Corre, corre
Llegué a Veliko Tarnovo ataviada con el vestido verde de la graduación y cargando mis entrañas.
Entré a la galería tambaleándome, exagerada y dramática, lista para dejar mi alma sobre la alfombra. Fui detenida, convencida, calmada y sedada sobre el viejo sillón. Intentaron curarme con agua mineral y Coca Cola, pero no sabían que la enfermedad había sido solidificada, cimentando sus raíces en el fondo de mi cabeza.
La fui descubriendo poco a poco, al caminar por las calles empedradas del centro, mientras el vestido se me pagaba al cuerpo. Sudando frenética entré al baño de la Galería Nacional e intenté arrancarme la piel, pero al fracasar y con intención de llorar, abandoné al noruego que me cuidaba por unos pelados.
Queriendo reducir me quité el corpiño llevandolo hecho bolita en las manos. Al encontrar una tienda de segunda mano debí haber comprado un cambio, pero solo era capáz de podía abrirme paso por la ciudad en un estado de trance.
Deseé una siesta con todas mis fuerzas, pero mi casa estaba lejos y no tenía dinero. Me eché a dormir en una ensaláda de jitomates y pepino, que me invitaron.
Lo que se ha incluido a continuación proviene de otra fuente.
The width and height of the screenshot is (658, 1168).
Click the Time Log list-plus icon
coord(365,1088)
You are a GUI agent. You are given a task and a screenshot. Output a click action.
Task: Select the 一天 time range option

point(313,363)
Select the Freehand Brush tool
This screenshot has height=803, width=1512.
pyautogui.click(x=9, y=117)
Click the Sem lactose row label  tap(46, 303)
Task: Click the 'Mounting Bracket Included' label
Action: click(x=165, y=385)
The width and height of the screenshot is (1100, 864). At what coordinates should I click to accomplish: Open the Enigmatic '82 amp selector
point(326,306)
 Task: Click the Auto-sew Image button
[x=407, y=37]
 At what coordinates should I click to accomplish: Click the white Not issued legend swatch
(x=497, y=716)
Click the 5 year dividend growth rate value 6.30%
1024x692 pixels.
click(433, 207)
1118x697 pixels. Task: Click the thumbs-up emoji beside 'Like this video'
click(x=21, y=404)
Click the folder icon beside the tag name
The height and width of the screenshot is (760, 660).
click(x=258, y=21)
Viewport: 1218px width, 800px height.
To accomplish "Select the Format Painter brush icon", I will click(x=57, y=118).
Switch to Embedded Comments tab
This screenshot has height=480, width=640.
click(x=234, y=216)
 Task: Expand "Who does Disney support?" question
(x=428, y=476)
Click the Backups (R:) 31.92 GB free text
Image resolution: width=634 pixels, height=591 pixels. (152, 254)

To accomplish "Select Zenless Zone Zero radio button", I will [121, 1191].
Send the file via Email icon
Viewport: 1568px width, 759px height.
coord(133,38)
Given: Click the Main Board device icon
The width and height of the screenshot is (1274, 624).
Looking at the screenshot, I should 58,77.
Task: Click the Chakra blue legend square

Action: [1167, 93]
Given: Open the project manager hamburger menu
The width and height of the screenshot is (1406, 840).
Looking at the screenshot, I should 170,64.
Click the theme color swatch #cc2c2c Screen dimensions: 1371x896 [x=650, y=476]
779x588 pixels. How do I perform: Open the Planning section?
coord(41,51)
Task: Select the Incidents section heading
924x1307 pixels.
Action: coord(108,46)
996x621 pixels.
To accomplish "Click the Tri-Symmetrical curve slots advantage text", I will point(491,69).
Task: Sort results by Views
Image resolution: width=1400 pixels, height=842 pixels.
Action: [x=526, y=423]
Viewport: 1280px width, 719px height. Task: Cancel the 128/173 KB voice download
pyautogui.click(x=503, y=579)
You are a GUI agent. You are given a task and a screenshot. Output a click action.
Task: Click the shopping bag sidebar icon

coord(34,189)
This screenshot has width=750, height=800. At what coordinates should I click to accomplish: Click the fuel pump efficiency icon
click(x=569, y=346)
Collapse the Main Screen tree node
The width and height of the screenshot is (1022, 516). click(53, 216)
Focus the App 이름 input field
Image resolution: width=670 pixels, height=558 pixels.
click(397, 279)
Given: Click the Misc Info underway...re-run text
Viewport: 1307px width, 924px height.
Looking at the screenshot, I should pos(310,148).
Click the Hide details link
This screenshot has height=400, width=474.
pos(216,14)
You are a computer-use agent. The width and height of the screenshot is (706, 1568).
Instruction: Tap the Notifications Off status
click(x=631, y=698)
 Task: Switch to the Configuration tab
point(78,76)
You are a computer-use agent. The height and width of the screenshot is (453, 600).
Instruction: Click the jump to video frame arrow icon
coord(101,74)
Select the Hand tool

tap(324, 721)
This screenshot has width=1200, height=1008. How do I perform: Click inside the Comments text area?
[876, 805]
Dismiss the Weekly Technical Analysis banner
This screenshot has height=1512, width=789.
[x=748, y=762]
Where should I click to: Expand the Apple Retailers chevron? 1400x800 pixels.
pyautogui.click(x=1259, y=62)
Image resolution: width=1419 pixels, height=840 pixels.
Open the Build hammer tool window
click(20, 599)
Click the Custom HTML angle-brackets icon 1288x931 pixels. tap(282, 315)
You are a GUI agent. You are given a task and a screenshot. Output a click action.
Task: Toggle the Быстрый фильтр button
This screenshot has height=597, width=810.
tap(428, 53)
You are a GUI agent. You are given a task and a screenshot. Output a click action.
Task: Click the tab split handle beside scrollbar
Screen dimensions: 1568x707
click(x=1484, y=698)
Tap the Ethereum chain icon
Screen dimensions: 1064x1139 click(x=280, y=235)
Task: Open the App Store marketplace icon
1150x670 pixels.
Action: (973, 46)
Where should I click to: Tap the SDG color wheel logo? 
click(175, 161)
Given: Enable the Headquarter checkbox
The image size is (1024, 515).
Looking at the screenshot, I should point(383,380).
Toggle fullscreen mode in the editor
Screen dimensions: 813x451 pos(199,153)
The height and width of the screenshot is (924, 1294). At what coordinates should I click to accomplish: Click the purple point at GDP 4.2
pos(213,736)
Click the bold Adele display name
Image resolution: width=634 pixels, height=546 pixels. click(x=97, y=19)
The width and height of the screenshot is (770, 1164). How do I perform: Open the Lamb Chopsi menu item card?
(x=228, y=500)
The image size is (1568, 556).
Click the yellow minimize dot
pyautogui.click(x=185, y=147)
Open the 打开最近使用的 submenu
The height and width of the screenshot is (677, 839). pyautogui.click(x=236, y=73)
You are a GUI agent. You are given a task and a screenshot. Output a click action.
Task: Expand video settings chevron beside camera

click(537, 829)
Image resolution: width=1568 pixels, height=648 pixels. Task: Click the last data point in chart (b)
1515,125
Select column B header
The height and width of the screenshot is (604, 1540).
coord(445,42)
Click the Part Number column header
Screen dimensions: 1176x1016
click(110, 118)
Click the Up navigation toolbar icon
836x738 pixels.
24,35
Y deseé amargamente que me cubriera una manta blanca de queso Sírene.
Las próximas horas las pase perdida. Aguantando el calor. Deseando que bajara el sol o pudiera irme. Era prisionera de la tela verde que me consumía, me rompía, me desestabilizaba. Y a la espera, el sol ardía en mi piel derritiéndola, convirtiendo el vestido en líquido que se pegaba como plástico quemado, comiéndose mi carne a pedazos.
En aquel festín, en un espasmo de segundo, las grietas del cielo se cubrieron y podría haber corrido, huido, reclamado tiempo o espacio. Pero solo pude sentarme en los escalones de piedra y prender un cigarro.